Reproduce the following records verbatim, line for line, from first to last.

--- start of Data shown ---

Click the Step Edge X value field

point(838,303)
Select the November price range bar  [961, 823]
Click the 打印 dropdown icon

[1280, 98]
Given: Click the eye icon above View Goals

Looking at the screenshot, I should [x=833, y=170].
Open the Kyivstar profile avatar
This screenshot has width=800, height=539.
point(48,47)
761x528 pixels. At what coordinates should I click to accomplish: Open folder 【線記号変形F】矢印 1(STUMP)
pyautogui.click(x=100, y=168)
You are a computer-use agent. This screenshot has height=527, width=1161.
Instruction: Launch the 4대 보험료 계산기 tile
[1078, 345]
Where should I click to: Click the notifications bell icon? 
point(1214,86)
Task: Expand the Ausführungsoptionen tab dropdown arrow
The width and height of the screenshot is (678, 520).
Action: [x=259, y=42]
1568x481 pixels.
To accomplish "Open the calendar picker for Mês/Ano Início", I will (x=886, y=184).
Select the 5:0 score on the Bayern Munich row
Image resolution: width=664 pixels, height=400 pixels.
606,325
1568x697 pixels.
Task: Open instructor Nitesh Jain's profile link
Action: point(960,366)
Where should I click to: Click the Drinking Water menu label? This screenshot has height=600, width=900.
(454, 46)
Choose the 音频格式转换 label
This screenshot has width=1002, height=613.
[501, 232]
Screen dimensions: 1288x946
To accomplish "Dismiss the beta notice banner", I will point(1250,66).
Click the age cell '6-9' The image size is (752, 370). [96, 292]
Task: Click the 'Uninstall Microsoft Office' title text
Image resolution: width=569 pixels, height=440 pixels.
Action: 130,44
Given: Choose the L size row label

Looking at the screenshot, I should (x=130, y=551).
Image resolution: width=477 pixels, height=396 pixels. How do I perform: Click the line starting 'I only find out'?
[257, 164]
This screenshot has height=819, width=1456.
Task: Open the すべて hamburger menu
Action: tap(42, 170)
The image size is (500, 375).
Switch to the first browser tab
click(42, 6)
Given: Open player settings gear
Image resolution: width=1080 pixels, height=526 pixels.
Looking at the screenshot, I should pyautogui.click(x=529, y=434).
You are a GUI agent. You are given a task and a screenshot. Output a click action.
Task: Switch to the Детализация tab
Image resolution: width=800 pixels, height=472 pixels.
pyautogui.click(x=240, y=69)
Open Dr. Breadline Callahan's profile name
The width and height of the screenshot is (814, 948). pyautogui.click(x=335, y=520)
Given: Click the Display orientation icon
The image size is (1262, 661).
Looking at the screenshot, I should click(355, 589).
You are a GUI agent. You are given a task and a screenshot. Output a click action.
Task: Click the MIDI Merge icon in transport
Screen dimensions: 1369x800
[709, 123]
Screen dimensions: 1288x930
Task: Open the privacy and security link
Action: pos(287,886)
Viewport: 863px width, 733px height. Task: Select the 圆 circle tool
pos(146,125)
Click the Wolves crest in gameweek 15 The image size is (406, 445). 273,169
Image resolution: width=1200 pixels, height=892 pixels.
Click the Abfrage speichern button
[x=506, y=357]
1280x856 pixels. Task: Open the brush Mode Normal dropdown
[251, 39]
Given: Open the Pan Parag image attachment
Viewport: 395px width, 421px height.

--- end of Data shown ---

__Result below__.
Click the Step Edge X value field

point(838,303)
Select the November price range bar  [961, 823]
Click the 打印 dropdown icon

[1280, 98]
Given: Click the eye icon above View Goals

Looking at the screenshot, I should [x=833, y=170].
Open the Kyivstar profile avatar
This screenshot has width=800, height=539.
point(48,47)
761x528 pixels. At what coordinates should I click to accomplish: Open folder 【線記号変形F】矢印 1(STUMP)
pyautogui.click(x=100, y=168)
You are a computer-use agent. This screenshot has height=527, width=1161.
Instruction: Launch the 4대 보험료 계산기 tile
[1078, 345]
Where should I click to: Click the notifications bell icon? 
point(1214,86)
Task: Expand the Ausführungsoptionen tab dropdown arrow
The width and height of the screenshot is (678, 520).
Action: [x=259, y=42]
1568x481 pixels.
To accomplish "Open the calendar picker for Mês/Ano Início", I will (x=886, y=184).
Select the 5:0 score on the Bayern Munich row
Image resolution: width=664 pixels, height=400 pixels.
606,325
1568x697 pixels.
Task: Open instructor Nitesh Jain's profile link
Action: point(960,366)
Where should I click to: Click the Drinking Water menu label? This screenshot has height=600, width=900.
(454, 46)
Choose the 音频格式转换 label
This screenshot has width=1002, height=613.
[501, 232]
Screen dimensions: 1288x946
To accomplish "Dismiss the beta notice banner", I will point(1250,66).
Click the age cell '6-9' The image size is (752, 370). [96, 292]
Task: Click the 'Uninstall Microsoft Office' title text
Image resolution: width=569 pixels, height=440 pixels.
Action: 130,44
Given: Choose the L size row label

Looking at the screenshot, I should (x=130, y=551).
Image resolution: width=477 pixels, height=396 pixels. How do I perform: Click the line starting 'I only find out'?
[257, 164]
This screenshot has height=819, width=1456.
Task: Open the すべて hamburger menu
Action: tap(42, 170)
The image size is (500, 375).
Switch to the first browser tab
click(42, 6)
Given: Open player settings gear
Image resolution: width=1080 pixels, height=526 pixels.
Looking at the screenshot, I should pyautogui.click(x=529, y=434).
You are a GUI agent. You are given a task and a screenshot. Output a click action.
Task: Switch to the Детализация tab
Image resolution: width=800 pixels, height=472 pixels.
pyautogui.click(x=240, y=69)
Open Dr. Breadline Callahan's profile name
The width and height of the screenshot is (814, 948). pyautogui.click(x=335, y=520)
Given: Click the Display orientation icon
The image size is (1262, 661).
Looking at the screenshot, I should click(355, 589).
You are a GUI agent. You are given a task and a screenshot. Output a click action.
Task: Click the MIDI Merge icon in transport
Screen dimensions: 1369x800
[709, 123]
Screen dimensions: 1288x930
Task: Open the privacy and security link
Action: pos(287,886)
Viewport: 863px width, 733px height. Task: Select the 圆 circle tool
pos(146,125)
Click the Wolves crest in gameweek 15 The image size is (406, 445). 273,169
Image resolution: width=1200 pixels, height=892 pixels.
Click the Abfrage speichern button
[x=506, y=357]
1280x856 pixels. Task: Open the brush Mode Normal dropdown
[251, 39]
Given: Open the Pan Parag image attachment
Viewport: 395px width, 421px height.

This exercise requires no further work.